Posted by Jonathan Goff at September 21, 2006 01:05 PM

Looking at their commercial capsule design, it looks like it has more in common with its unmanned aereoshells than Apollo or CEV.

Posted by Mike Puckett at September 21, 2006 01:29 PM

"It's too early to know if they can pull it off, but my gut feeling is that if they do, it will actually help SpaceX and RpK rather than hurt them."

If nothing else Jon, the 'giggle factor' just took another hit to the nads today. Things at a minimum, just got more serious.

This looks more like a real profit making business plan than a bunch of pie-in-the-sky underwear gnome Polyannas.
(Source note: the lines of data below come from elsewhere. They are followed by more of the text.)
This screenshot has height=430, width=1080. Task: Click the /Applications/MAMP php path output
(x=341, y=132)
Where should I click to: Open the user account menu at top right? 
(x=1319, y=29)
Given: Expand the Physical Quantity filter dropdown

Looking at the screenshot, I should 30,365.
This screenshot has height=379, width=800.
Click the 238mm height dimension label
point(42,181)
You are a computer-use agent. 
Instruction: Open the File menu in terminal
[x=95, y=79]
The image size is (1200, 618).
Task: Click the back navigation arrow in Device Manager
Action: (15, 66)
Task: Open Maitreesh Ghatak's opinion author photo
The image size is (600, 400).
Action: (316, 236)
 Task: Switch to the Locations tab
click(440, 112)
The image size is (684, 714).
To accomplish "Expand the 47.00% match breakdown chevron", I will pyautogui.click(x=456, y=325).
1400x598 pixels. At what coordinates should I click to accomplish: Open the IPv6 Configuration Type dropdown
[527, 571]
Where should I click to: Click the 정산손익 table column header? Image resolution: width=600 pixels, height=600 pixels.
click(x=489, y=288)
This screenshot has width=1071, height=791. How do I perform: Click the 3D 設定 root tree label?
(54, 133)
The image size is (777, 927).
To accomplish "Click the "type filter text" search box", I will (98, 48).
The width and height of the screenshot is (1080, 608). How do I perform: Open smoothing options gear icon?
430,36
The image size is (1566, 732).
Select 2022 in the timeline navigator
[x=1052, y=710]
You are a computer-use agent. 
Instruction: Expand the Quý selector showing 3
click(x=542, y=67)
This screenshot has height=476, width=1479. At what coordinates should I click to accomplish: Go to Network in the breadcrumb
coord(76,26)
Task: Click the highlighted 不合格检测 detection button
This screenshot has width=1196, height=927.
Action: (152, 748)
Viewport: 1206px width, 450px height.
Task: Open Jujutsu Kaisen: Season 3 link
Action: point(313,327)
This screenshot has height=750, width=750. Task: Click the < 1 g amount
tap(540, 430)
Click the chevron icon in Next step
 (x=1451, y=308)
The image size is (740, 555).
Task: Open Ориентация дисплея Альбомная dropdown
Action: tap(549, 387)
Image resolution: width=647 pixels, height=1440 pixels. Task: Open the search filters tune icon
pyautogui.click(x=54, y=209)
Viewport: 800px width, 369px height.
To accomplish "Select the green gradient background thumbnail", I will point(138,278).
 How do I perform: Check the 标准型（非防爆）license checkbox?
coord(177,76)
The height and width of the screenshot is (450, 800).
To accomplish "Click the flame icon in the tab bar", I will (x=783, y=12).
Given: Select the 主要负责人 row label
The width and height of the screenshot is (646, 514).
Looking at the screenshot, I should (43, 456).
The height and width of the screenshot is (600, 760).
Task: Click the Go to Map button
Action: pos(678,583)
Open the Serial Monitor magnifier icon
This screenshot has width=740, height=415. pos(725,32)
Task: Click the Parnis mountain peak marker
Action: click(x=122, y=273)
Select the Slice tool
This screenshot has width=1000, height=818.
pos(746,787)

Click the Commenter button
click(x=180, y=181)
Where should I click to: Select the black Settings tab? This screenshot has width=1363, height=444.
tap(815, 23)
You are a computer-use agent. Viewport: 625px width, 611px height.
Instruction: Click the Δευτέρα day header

Hopefully, this will make rasing capital easier overall now that it is possible a major will put some skin in the game.

I would love to be a fly on the wall at some of the LM staff meetings lately, it sure smells like there is some kind of old guard/new guard struggle going on there and it appears the new guard might be winning.

Posted by Mike Puckett at September 21, 2006 01:34 PM

Very good news, indeed. It will be interesting to see who winds up with the lion's share of the business.My bets are not on the dinosaurs.

Mr. Bigelow has impressed me as a supremely capable businessman. It's in his best interest to foster competition among his subcontractors.

As a very sharp analyst said to me a few minutes ago, "It's amazing what a little competition will do."

Soon, perhaps, ordinary millionaires will be able to afford a ticket.The American economy has recently created a lot of them.

Posted by Lee Valentine at September 21, 2006 01:41 PM

Bigelow has already said they're going to space one way or another. With this announcement, they're now saying they're going to space one way and another. Splendid news!